### [Data for analysis]
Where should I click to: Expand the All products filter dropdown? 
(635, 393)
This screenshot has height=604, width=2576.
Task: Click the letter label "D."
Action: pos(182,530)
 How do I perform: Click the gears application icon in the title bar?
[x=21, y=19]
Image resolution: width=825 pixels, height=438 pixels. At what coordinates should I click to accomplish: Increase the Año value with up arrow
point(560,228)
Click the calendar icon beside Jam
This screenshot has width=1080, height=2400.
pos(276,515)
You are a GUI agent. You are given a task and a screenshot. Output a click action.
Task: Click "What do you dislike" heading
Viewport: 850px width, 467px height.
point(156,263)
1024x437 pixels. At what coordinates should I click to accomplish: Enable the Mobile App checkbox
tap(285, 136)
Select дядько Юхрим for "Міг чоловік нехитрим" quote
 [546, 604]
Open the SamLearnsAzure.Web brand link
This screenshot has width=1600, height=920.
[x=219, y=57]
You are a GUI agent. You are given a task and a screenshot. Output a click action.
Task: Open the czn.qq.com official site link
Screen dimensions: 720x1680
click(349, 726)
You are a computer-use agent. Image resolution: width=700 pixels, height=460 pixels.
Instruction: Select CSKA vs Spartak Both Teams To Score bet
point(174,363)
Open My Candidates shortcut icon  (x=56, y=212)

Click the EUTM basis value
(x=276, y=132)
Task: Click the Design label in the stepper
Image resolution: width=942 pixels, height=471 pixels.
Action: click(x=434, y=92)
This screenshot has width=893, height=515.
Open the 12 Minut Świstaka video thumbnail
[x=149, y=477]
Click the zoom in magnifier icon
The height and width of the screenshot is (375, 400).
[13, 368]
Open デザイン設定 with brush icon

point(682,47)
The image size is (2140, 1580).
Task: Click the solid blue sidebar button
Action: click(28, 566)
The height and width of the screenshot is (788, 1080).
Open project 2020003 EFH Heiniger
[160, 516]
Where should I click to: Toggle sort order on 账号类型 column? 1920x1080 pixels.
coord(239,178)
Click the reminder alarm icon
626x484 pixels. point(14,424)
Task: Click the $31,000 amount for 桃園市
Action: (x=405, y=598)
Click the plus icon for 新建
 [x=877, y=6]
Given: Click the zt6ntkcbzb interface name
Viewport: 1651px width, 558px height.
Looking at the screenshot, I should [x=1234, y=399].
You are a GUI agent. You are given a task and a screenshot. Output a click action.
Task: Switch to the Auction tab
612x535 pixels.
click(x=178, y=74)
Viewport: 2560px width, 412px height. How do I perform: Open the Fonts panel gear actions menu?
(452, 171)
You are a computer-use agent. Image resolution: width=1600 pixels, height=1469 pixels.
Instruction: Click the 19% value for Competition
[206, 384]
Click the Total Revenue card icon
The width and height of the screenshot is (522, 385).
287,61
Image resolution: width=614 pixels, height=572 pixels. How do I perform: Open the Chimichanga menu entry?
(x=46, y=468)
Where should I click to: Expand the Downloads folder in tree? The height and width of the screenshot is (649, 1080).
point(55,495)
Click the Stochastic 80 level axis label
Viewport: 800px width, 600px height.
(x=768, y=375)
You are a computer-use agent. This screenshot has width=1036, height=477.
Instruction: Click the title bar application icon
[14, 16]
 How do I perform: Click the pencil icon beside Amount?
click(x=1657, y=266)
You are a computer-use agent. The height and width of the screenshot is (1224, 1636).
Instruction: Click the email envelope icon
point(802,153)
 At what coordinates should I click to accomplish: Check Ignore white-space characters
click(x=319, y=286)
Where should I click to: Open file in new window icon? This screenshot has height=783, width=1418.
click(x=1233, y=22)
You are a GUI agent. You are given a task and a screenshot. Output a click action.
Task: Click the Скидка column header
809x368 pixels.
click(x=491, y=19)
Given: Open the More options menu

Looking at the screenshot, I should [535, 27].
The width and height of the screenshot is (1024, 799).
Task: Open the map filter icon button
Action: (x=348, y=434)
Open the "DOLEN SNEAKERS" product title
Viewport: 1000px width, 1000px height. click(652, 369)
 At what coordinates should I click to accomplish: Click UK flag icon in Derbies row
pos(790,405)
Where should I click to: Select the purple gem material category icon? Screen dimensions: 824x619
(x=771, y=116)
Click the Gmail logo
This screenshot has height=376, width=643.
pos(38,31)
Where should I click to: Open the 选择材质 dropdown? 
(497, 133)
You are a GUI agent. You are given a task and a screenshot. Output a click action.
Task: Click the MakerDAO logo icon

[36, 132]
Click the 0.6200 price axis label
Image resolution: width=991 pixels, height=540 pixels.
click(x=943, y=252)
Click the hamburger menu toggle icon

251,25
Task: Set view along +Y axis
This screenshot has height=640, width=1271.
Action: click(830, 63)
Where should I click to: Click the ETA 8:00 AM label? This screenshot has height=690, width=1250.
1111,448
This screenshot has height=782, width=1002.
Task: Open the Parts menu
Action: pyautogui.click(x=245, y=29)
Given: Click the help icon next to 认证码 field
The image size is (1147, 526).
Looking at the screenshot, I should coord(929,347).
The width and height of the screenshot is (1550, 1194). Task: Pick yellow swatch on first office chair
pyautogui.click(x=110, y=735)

### [Problem]
Every line of the records above where the string "link" is found should be copied.

### [Answer]
Open the SamLearnsAzure.Web brand link
Task: Open the czn.qq.com official site link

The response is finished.